Activity
Count how many lines in the following data hold the word "checkbox". Your answer is the number and nothing else.

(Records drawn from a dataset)
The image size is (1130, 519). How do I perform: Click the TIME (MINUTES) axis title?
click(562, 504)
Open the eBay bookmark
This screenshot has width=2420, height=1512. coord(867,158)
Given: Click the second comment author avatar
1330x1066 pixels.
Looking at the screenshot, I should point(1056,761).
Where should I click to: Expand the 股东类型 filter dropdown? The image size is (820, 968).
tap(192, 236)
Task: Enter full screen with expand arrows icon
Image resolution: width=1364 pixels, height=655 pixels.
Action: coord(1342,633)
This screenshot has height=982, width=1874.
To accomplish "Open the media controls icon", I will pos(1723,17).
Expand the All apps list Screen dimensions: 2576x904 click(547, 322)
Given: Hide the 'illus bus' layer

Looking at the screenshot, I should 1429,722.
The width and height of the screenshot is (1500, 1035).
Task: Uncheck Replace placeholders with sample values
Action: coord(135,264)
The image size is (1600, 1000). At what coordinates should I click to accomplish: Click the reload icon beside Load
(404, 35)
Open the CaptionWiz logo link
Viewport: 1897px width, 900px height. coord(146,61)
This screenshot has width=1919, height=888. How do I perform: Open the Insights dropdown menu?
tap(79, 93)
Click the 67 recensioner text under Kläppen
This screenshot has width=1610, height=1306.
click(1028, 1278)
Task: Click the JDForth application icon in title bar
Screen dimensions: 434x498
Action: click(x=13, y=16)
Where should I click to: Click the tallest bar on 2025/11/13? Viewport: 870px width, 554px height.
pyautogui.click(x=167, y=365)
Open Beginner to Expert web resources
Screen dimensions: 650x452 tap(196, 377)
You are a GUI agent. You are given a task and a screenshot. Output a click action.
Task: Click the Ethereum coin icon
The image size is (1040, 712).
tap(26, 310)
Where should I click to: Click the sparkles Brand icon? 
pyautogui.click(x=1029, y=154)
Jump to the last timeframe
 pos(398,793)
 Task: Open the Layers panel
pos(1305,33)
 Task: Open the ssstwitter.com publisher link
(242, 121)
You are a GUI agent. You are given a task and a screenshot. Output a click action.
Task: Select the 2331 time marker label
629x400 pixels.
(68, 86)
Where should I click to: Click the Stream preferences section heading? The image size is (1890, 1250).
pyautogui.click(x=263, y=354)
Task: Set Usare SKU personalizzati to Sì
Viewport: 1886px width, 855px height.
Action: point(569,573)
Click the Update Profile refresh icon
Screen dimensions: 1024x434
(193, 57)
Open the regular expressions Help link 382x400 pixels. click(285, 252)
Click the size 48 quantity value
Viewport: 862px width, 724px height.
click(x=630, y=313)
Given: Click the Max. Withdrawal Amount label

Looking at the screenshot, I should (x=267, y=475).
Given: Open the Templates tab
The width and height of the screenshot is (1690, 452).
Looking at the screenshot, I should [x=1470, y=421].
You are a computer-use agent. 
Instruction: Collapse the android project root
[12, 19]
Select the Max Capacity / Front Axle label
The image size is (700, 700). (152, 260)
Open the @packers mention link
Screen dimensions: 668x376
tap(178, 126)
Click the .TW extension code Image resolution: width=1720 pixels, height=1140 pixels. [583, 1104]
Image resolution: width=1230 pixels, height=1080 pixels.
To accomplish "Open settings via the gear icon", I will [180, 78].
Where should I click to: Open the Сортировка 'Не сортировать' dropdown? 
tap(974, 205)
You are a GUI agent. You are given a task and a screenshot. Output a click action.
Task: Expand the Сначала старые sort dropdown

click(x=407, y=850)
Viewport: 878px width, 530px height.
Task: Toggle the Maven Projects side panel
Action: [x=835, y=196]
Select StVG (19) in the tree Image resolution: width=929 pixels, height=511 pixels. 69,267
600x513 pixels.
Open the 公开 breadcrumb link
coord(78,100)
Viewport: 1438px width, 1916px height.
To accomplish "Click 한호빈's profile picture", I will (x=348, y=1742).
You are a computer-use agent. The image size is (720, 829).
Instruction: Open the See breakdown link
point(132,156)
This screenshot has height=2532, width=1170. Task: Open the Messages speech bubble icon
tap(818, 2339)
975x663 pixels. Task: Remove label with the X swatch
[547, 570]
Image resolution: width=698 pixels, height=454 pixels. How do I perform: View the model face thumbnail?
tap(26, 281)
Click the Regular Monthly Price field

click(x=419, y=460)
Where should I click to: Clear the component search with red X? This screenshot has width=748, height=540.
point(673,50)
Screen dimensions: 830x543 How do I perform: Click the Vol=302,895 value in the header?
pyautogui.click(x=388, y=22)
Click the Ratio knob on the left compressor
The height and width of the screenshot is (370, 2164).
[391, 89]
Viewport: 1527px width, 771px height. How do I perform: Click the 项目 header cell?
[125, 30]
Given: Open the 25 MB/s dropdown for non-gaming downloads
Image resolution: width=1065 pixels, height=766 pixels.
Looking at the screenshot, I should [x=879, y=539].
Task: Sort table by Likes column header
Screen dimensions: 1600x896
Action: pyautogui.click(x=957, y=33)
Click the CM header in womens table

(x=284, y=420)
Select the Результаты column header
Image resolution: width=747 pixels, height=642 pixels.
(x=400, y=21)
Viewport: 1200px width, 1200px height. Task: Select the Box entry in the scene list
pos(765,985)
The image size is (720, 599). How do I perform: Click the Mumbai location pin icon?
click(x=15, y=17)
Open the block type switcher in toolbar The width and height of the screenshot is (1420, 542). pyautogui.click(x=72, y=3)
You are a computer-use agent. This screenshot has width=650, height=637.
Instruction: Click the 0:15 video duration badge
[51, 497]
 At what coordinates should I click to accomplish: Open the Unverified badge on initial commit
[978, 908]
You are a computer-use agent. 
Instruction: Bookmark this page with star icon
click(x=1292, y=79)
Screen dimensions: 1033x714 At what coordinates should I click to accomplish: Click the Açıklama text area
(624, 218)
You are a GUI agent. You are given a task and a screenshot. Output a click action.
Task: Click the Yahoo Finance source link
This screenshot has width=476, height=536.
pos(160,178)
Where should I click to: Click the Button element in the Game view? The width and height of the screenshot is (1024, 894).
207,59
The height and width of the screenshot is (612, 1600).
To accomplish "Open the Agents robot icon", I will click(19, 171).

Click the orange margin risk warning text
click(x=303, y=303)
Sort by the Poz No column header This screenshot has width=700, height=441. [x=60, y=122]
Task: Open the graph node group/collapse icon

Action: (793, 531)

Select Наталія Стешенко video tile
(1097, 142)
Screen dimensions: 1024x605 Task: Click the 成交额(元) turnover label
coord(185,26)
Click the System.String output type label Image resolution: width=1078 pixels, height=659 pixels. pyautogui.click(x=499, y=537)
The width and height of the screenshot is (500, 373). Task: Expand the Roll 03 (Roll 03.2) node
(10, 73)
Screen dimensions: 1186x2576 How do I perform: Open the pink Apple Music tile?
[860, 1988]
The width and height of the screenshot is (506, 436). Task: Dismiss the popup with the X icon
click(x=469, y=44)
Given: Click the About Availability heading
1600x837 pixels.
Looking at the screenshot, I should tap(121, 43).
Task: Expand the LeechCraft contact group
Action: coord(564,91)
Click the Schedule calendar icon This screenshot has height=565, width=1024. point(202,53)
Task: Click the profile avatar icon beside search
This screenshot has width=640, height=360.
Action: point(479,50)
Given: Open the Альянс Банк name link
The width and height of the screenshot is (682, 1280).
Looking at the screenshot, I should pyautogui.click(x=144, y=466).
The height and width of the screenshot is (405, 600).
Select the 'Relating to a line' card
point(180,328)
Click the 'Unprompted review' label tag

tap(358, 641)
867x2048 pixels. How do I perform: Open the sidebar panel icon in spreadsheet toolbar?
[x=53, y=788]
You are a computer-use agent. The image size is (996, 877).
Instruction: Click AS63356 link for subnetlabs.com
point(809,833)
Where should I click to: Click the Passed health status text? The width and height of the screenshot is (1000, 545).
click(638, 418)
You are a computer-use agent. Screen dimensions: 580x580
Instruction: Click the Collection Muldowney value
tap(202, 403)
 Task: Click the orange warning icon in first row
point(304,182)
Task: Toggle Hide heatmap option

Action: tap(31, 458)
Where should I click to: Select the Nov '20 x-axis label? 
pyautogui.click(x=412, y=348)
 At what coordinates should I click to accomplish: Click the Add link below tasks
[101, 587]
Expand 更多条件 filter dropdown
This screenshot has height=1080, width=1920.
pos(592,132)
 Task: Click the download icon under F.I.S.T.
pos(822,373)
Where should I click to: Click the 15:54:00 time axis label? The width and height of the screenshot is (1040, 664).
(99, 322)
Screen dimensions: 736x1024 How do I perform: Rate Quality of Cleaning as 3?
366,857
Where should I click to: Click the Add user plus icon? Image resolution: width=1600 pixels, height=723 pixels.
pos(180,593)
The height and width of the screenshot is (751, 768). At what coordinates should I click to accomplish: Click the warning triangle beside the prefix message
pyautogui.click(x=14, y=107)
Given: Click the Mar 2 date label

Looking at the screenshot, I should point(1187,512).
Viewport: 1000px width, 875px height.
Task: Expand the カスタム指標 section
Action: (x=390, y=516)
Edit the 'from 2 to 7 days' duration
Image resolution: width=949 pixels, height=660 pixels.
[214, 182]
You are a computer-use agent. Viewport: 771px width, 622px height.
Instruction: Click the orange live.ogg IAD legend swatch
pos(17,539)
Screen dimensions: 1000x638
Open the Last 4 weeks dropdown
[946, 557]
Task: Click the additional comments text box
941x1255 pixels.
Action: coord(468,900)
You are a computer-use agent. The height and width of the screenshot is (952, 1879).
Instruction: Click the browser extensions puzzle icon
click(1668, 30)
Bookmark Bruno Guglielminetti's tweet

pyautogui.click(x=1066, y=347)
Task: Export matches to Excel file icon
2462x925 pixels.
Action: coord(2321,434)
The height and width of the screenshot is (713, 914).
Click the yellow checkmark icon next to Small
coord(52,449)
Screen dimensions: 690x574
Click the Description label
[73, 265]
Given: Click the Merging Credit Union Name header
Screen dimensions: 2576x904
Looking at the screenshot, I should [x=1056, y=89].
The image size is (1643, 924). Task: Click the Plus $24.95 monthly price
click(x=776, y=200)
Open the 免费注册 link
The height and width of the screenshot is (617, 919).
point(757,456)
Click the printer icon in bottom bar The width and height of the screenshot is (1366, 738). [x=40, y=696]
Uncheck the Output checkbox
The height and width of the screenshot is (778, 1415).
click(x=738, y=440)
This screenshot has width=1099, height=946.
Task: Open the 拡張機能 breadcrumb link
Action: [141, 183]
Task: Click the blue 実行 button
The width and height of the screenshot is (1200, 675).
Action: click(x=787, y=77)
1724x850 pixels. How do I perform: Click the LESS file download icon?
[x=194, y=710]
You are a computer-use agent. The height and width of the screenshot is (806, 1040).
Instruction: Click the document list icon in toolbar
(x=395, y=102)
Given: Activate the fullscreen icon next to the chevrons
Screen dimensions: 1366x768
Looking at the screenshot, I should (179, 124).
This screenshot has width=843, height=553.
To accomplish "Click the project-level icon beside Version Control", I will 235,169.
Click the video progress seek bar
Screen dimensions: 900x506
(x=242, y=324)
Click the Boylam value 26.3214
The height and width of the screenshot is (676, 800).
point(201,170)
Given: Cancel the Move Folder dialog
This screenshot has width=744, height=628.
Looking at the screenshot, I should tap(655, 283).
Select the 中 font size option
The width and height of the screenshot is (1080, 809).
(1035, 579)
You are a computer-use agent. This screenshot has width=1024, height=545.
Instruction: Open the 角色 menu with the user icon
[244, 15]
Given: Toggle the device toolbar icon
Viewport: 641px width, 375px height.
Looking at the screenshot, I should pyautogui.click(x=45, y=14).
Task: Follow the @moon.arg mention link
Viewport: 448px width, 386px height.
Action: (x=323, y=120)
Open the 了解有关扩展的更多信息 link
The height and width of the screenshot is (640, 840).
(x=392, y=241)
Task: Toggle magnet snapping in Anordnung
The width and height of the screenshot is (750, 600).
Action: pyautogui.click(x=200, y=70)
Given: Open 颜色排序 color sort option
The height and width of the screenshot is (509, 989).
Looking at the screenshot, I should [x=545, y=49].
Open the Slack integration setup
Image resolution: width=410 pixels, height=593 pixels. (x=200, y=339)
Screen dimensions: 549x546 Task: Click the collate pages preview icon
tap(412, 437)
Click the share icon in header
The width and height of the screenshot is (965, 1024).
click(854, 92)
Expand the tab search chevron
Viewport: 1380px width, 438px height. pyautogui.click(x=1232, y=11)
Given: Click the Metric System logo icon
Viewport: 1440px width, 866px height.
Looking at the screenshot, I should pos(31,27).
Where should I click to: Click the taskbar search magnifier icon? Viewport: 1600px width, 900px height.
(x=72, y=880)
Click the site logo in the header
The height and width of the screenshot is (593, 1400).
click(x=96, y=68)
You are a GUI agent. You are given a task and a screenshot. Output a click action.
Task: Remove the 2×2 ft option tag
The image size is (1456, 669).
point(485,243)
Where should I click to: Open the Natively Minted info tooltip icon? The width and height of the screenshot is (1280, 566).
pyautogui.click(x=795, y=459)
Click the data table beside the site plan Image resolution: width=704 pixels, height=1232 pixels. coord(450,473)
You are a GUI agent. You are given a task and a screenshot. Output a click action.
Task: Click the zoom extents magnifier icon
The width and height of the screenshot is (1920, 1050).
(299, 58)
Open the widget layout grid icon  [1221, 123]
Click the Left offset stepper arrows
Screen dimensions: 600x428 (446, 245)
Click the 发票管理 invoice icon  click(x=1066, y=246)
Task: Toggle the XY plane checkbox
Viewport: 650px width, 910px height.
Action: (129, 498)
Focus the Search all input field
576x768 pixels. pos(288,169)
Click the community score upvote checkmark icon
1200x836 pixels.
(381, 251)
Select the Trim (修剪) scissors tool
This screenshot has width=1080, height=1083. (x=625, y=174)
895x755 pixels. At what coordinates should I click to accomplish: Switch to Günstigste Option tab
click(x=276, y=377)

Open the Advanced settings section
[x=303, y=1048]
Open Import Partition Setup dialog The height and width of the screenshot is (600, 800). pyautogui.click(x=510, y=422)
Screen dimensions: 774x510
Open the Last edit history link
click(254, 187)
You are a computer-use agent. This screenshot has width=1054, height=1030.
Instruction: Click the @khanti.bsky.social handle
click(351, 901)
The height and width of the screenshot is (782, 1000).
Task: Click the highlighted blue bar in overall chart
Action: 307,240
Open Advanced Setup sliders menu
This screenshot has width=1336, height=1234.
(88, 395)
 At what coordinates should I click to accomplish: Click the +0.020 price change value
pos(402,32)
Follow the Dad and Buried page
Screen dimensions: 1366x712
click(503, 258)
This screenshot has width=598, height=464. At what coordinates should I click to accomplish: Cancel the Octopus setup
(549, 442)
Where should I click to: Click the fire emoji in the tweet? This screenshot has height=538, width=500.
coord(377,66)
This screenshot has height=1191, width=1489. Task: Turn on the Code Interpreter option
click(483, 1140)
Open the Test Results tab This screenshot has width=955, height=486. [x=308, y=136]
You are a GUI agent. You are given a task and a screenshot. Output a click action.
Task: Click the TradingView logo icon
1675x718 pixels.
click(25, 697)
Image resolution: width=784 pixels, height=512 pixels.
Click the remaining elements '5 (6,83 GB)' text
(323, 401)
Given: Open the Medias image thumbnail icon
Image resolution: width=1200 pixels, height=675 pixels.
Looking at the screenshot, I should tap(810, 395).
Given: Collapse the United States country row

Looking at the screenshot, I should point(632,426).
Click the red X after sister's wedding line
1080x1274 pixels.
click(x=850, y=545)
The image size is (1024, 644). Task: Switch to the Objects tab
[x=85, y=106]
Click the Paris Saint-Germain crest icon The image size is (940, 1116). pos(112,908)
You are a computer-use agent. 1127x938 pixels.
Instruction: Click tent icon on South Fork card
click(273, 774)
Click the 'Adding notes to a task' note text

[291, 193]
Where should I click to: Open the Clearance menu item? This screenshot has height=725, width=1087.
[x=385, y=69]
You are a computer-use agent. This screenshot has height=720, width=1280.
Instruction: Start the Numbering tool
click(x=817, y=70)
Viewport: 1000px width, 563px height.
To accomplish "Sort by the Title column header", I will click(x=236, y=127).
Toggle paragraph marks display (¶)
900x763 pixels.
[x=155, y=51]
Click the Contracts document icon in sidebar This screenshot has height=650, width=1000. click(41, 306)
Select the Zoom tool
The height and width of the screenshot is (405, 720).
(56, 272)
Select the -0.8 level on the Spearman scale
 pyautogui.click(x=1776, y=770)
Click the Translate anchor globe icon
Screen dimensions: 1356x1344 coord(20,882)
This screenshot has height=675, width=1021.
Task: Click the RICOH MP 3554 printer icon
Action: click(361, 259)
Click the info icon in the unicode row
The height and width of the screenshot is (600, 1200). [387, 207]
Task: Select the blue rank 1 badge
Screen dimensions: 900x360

Your response
2